Are We All Doomed?

No we are not, no matter how many forecasts of doom are being thrown at us. As I am still house sitting in the Cotswolds, it is incumbent on me to buy my own groceries. This morning I took a ride through the lanes and visited the huge Tesco store in Cirencester. It was an education into the ridiculous venality of human beings in the twenty-first century. Yes, I know the weekend is coming up and everyone has been advised to stay at home, but the store was packed with shoppers despite the early hour and out of interest, I trailed behind one young woman who was loading up a large trolley.

Every time she passed a shelf containing tins, she swept the majority of them into her trolley. It didn’t seem to matter what they contained – meat, fish, fruit or vegetables. Yes, she could have been feeding a very, very large family or she could have been shopping for a dozen or so elderly neighbours, but the determined look on her face made me doubtful that she was doing anything but stocking up at the expense of others to prepare for a lengthy siege.

Other people were also filling trollies with frantic haste and I think I was probably the only person in the store who was carrying just a basket. In the midst of this shopping madness, I can only wonder what it is that I’m missing because I simply don’t understand it, I’m afraid.

Like most people I followed with interest what happened recently when a cruise liner docked off the coast of California. Let’s face it, these liners cram thousands of people in together and provide the perfect environment for the dreaded virus to have its deadly way. I fully expected to see hundreds of body-bags being removed for careful disposal, a long way away from crowds of terrified onlookers. But not a bit of it; as far as I know, while many passengers were infected, only two people – both over eighty – died. If this is what happens on a cruise-ship I reckon most of us have a pretty god chance of surviving.

Normal statistics should place this hysteria in perspective, but it looks as though few people are paying any attention. The University of Hamburg reports that worldwide, in the first two months of this year, there were two thousand, three hundred and sixty deaths from the Coronabug and sixty-nine thousand, six hundred and two from the common cold. The Centre for Disease Control reports that twenty-two thousand Americans have died from seasonal flu, which kills between three hundred thousand and six hundred and fifty thousand people around the world every year.

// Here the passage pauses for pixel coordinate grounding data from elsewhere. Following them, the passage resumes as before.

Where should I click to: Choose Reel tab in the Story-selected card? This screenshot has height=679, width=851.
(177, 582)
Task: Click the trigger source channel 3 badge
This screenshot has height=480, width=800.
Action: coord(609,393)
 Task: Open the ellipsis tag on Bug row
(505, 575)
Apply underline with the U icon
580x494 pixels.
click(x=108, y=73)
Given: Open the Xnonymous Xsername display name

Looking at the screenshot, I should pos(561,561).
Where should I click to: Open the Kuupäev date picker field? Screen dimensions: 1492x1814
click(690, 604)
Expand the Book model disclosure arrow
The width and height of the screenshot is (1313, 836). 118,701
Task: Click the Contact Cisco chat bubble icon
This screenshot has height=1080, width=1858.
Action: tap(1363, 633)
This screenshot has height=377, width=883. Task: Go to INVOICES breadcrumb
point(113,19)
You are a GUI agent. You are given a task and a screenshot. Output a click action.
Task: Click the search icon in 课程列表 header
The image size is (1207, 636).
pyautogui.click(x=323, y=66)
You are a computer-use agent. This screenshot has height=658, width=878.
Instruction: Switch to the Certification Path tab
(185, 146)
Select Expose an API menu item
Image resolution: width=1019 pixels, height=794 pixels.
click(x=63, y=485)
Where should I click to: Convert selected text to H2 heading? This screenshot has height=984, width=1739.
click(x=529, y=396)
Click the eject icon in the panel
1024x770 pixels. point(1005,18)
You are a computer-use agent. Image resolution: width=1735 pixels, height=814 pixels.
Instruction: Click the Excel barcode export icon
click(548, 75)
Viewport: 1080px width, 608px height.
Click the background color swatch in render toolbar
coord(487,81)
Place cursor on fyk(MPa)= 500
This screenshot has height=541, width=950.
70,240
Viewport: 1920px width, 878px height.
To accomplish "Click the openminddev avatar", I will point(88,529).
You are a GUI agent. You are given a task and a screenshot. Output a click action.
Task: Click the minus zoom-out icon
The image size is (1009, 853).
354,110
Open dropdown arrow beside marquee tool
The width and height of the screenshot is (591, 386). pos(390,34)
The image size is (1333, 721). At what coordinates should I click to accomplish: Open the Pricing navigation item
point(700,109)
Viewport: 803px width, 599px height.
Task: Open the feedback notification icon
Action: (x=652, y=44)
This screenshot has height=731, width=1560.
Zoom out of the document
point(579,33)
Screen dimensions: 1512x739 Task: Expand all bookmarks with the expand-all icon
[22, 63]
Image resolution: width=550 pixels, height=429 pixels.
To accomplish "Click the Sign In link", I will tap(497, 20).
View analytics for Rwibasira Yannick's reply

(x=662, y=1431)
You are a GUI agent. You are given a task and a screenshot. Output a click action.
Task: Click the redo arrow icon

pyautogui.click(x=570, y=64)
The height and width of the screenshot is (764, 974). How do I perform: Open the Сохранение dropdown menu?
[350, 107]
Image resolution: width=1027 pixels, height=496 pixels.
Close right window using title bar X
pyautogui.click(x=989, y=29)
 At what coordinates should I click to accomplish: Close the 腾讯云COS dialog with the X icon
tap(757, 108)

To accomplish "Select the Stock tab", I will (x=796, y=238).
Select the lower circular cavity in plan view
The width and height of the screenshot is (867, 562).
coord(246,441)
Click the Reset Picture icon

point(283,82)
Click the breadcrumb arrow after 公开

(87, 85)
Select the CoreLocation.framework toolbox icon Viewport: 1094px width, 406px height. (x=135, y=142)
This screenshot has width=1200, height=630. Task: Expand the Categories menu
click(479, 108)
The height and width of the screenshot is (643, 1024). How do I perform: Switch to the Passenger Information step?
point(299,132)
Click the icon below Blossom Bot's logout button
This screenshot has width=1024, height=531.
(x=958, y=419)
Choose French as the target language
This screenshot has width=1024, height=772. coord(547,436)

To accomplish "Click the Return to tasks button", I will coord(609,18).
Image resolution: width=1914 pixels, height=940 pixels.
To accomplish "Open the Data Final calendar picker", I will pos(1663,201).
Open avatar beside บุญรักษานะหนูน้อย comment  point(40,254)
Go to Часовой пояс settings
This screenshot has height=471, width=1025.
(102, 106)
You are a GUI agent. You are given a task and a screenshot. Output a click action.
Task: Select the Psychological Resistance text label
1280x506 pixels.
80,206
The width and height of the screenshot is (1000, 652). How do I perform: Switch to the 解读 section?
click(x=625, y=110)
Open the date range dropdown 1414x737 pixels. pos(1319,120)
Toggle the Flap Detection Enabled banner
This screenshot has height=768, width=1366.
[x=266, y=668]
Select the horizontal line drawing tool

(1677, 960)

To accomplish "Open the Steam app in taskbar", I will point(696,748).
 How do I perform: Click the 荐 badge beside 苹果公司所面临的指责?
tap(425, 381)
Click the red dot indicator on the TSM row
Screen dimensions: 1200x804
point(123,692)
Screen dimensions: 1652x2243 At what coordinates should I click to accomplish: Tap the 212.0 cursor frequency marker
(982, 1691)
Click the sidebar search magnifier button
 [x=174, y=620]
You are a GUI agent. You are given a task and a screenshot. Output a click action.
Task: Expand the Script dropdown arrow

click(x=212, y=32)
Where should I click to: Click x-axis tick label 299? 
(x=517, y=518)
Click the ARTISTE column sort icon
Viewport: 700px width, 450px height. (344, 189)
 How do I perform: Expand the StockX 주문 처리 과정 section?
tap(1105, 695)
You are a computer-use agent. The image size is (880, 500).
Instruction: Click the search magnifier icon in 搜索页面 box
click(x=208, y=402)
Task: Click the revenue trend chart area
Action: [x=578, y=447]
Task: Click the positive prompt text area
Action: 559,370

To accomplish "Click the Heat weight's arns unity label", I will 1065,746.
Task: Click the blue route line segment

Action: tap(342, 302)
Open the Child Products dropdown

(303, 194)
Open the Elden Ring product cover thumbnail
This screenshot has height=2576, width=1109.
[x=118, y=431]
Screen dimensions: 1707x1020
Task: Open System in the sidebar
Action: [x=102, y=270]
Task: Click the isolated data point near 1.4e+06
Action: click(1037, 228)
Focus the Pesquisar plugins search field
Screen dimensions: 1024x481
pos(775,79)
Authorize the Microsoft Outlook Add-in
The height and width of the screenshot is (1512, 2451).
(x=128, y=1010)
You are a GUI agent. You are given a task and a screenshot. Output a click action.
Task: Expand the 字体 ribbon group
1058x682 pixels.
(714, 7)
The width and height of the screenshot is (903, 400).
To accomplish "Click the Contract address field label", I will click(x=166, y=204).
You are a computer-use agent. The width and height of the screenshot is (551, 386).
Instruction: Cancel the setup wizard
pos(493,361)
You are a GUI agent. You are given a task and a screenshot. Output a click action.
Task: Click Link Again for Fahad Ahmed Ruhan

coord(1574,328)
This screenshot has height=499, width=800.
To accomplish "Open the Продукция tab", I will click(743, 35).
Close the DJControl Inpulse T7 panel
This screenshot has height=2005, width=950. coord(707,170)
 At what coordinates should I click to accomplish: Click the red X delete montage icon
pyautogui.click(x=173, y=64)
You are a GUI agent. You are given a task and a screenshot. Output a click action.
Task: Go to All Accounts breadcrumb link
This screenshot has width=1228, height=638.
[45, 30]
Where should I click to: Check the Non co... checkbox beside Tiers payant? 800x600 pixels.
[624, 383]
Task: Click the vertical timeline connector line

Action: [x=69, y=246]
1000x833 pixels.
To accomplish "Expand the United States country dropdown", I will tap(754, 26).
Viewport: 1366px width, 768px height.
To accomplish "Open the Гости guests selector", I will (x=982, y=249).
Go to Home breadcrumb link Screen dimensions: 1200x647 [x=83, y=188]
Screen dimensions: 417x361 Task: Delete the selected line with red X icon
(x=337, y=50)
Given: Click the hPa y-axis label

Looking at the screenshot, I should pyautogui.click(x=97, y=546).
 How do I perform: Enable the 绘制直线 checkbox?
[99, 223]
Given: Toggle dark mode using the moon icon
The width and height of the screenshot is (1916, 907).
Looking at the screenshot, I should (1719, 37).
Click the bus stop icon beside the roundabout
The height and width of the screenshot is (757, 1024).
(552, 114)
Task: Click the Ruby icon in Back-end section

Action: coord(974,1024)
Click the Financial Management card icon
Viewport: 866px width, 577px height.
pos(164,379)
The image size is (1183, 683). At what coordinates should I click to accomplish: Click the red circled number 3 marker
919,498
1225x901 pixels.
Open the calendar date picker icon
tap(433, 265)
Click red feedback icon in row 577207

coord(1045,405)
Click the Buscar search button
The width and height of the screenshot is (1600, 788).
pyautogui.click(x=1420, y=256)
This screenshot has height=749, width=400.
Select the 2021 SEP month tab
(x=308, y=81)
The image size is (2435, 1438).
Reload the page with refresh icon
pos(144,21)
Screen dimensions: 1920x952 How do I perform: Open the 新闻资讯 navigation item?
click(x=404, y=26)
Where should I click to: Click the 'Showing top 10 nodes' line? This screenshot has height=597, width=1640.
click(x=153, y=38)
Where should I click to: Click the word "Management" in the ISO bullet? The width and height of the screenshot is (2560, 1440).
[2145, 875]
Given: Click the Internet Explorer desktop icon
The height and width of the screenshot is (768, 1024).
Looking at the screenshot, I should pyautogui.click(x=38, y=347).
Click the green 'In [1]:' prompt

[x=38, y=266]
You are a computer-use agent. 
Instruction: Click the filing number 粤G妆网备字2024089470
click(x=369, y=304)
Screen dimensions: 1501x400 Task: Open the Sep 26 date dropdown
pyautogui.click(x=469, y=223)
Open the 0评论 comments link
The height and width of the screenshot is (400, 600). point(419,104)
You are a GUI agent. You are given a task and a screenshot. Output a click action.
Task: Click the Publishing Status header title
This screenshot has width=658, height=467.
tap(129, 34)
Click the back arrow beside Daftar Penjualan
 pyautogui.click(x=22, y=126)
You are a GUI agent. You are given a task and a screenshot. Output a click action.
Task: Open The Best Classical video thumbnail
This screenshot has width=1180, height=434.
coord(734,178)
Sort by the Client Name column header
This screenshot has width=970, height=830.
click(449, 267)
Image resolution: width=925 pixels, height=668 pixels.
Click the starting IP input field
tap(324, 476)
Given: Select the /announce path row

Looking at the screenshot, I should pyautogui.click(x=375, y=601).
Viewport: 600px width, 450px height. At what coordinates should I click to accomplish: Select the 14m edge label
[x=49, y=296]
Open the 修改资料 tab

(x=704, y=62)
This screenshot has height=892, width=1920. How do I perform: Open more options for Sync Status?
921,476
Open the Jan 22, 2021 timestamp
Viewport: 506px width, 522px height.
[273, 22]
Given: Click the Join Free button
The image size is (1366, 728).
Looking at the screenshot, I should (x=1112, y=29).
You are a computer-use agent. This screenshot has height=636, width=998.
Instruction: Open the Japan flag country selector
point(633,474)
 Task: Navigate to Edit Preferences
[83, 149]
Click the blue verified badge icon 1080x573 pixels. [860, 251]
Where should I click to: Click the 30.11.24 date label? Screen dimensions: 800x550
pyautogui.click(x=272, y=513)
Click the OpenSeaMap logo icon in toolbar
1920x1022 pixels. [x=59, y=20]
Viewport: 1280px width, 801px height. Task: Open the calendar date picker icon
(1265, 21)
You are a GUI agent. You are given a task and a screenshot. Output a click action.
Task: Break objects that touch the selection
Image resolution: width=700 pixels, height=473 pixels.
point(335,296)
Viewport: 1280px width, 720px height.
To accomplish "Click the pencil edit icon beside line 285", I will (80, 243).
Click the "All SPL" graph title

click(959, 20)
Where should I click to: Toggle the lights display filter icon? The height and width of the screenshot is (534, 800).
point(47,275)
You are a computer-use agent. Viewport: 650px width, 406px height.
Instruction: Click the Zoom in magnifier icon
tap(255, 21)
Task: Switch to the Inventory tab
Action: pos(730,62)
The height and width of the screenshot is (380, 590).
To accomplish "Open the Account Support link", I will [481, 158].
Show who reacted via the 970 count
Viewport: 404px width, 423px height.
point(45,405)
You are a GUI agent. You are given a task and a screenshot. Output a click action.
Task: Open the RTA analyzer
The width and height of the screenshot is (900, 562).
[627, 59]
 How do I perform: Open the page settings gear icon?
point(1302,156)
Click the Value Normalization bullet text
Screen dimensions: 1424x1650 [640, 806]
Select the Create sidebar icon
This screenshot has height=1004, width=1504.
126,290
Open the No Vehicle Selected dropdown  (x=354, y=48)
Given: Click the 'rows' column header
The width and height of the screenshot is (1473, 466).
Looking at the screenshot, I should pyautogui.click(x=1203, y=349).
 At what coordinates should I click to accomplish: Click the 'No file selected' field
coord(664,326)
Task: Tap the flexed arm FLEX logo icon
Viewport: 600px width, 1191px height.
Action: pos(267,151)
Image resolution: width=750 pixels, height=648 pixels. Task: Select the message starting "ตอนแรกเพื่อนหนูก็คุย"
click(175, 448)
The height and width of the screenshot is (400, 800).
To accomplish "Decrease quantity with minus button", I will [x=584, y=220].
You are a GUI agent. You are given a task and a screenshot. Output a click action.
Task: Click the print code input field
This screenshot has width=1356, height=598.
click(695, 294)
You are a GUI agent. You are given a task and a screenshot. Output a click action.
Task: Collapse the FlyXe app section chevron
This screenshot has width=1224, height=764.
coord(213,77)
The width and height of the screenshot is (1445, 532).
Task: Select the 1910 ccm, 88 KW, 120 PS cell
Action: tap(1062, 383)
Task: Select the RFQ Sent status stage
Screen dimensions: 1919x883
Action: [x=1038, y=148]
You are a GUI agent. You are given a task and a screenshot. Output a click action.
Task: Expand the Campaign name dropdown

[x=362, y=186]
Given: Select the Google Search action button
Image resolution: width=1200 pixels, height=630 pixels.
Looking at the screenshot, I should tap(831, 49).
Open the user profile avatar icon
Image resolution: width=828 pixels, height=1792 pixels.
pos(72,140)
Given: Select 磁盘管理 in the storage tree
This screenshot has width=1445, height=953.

From what I have read over the past weeks the coronabug is relatively easy to treat and the risks of death are very low unless a person has ‘underlying health issues.’  So am I irresponsible in not panicking about the bug? Am I totally insensitive and putting my head in the sand over this veritable apocalypse that is enveloping the world? Perhaps I am but I don’t trust politicians and don’t really accept many of the gloomy pronouncements we hear from the powerful, unelected bureaucrats who run money making quangos like the World Health Organisation.

Let’s face it, not long ago we were warned by these same people that AIDS was going to wipe out most of the African population and decimate the heterosexual community of the world; then there was Mad Cow disease, Zika, Ebola and SARS which had everyone racing for facemasks. We received apocalyptic warnings about all Now we have Covid-19 or whatever they want to call it, with similarly dubious credentials when it comes to its ability to spread and its lethality. Somehow this one has received far more publicity and caused far more panic than the others which have preceded it. However, the crass stupidity of the masses is surely a factor. When Corona beer takes a dramatic drop in sales because people believe it carries the virus, then you just know there are a lot of idiots out there, who believe anything, no matter how preposterous. This hysterical idiocy is manna from heaven to the media who love to preach gloom and doom no matter what.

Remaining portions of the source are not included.